The flip side of preserving error applies when your own evidence gets excluded. If you’re the party who wanted to present evidence and the judge keeps it out, you need to make an offer of proof to show the appellate court what the jury would have heard. Under Rule 103(a)(2), a party can claim error on an exclusion ruling only if they informed the court of the evidence’s substance, unless the substance was obvious from context.6Texas Evidence. Texas Rules of Evidence – Rule 103

An offer of proof is done outside the jury’s presence. You have two main options. The first is a narrative summary where your attorney describes on the record what the excluded evidence would have shown and why it matters. The second is a question-and-answer format where you actually examine the witness as if the jury were present, creating a complete record. Either party or the judge can request the question-and-answer format. The key is getting everything into the court reporter’s record so an appellate court can evaluate whether excluding the evidence was harmful.

Timing matters here too. The offer of proof must be made as soon as practicable and before the judge reads the jury charge. Waiting until after the charge to preserve excluded evidence is too late.

What Happens When Someone Violates the Order

When a party or witness violates a granted motion in limine by mentioning restricted evidence in front of the jury, the consequences range from a stern warning to a mistrial. The judge has broad discretion in choosing the remedy. Common responses include instructing the jury to disregard what they heard, declaring a mistrial if the violation was severe enough to poison the jury’s deliberation, holding the offending attorney in contempt of court, or imposing monetary sanctions.

A mistrial is the most extreme remedy and judges reserve it for situations where nothing short of starting over with a new jury can fix the problem. If a witness mentions, in passing, that the defendant has insurance, a curative instruction might suffice.

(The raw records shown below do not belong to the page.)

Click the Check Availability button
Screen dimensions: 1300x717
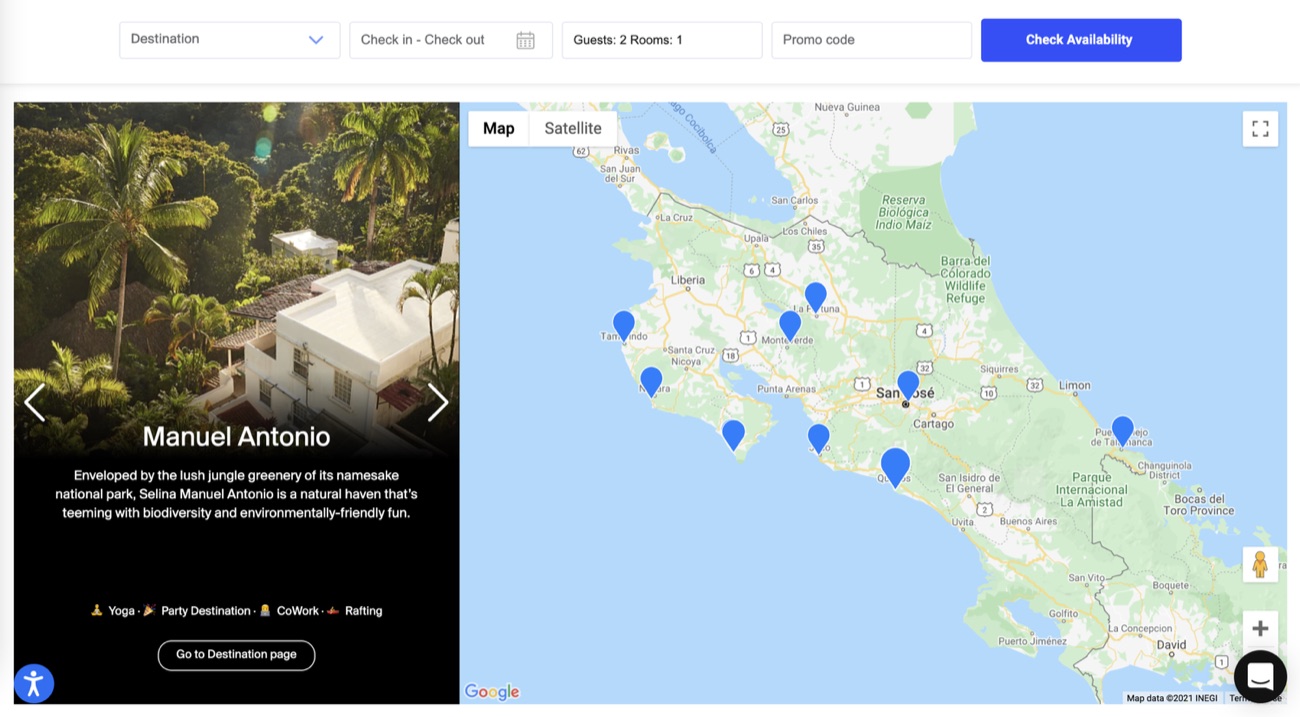coord(1081,40)
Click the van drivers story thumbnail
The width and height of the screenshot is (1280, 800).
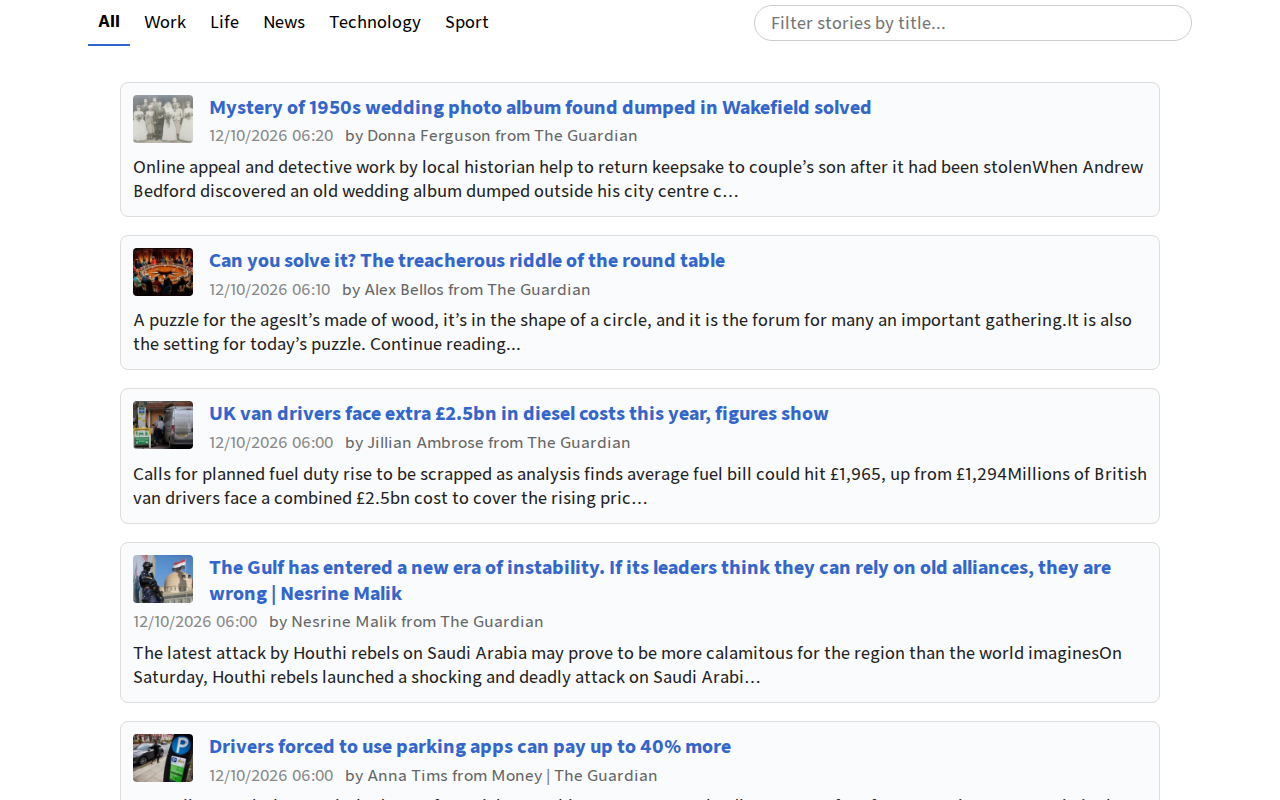(x=163, y=425)
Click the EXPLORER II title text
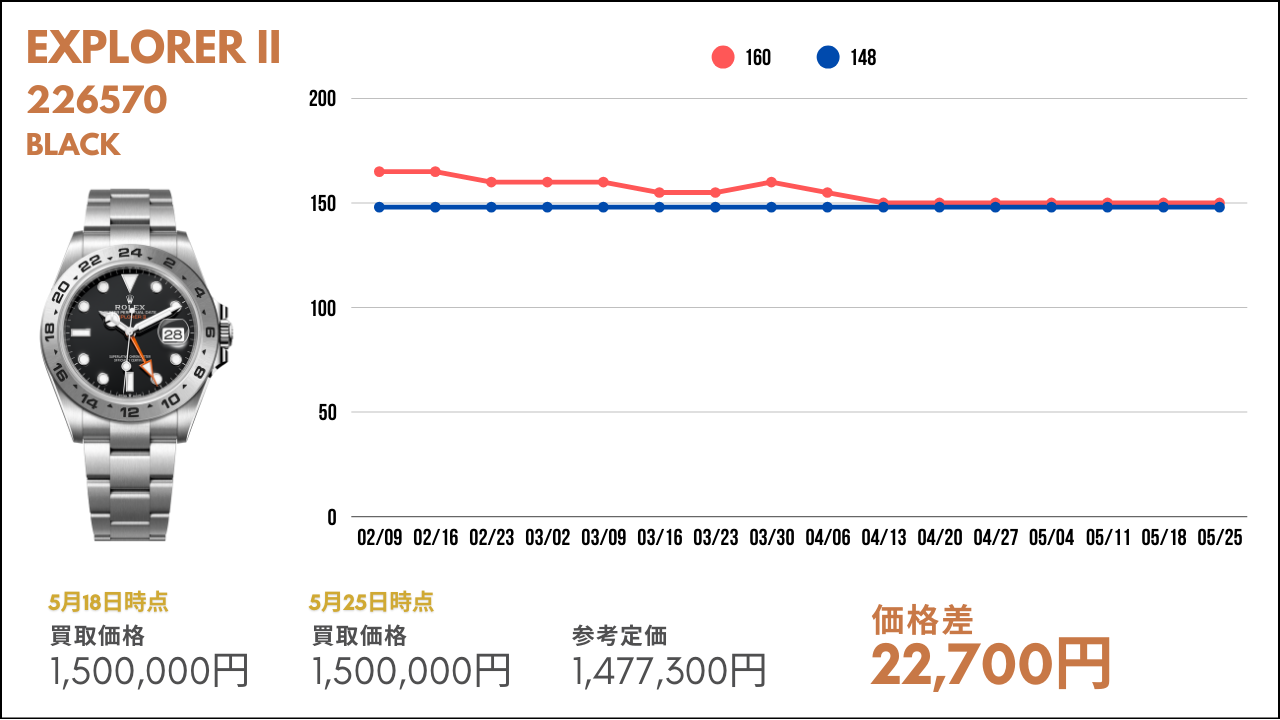Viewport: 1280px width, 720px height. (153, 48)
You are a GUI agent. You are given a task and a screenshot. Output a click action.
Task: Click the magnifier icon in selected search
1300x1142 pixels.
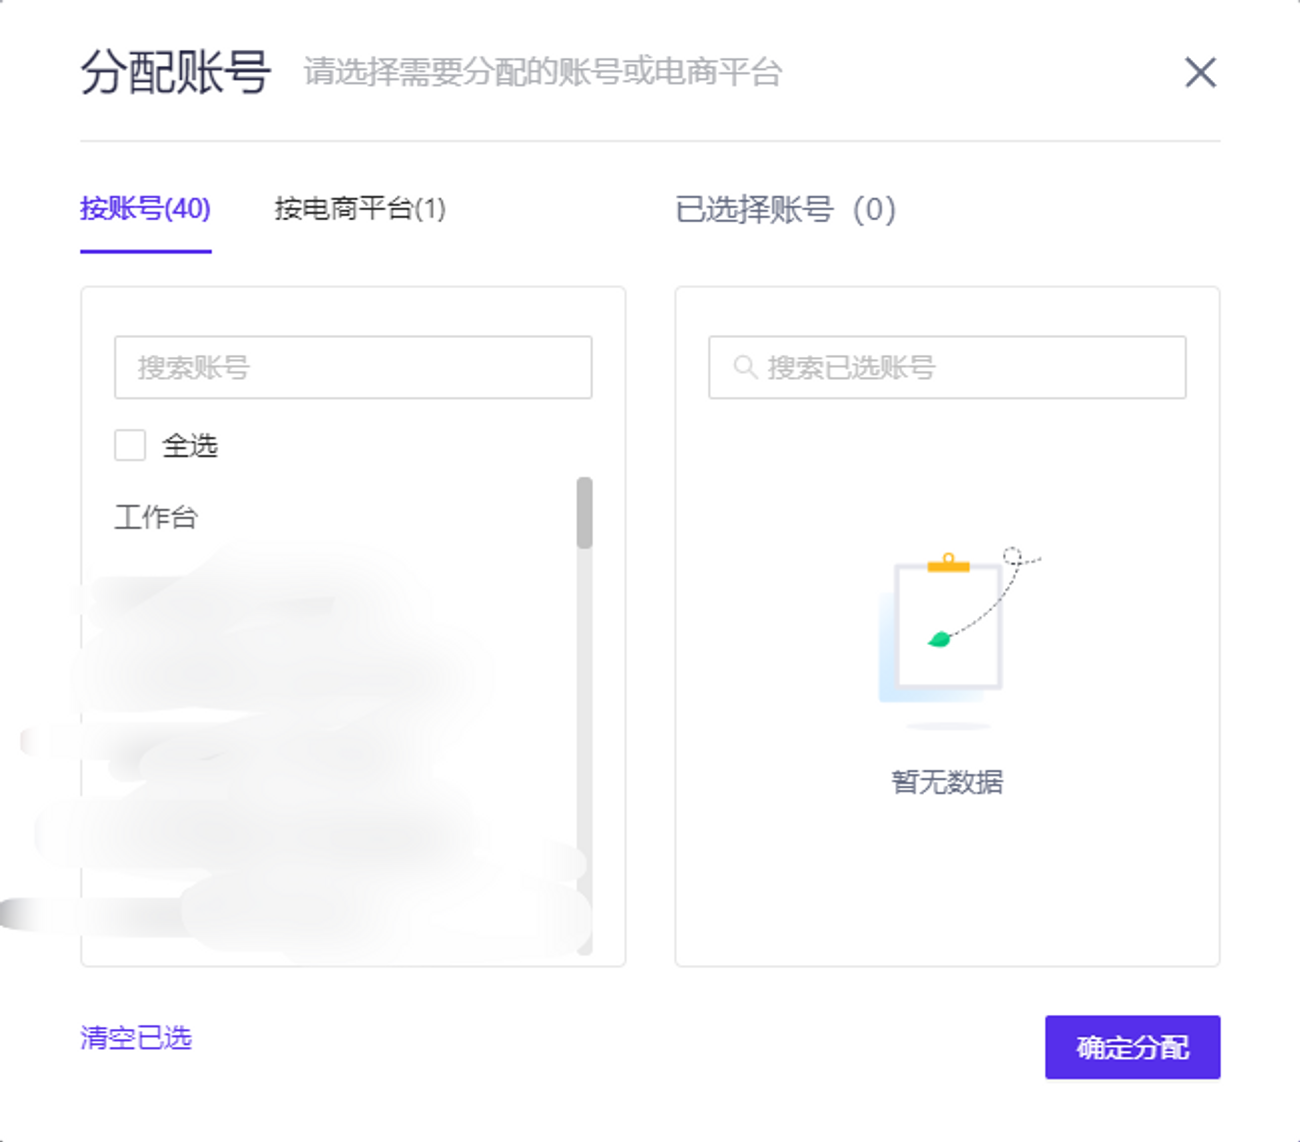pyautogui.click(x=744, y=368)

If an attorney deliberately elicits testimony about the defendant’s prior criminal record after being specifically ordered not to, a mistrial becomes far more likely. The intentionality of the violation matters enormously in how the judge responds.

For the party who obtained the motion in limine, the violation creates an immediate tactical decision. You need to object right away to preserve the issue. If you stay quiet hoping the jury didn’t notice, you’ve likely waived the complaint. And if the violation is bad enough that you believe the jury is irreparably tainted, you need to move for a mistrial at that moment rather than waiting to see how the verdict comes out.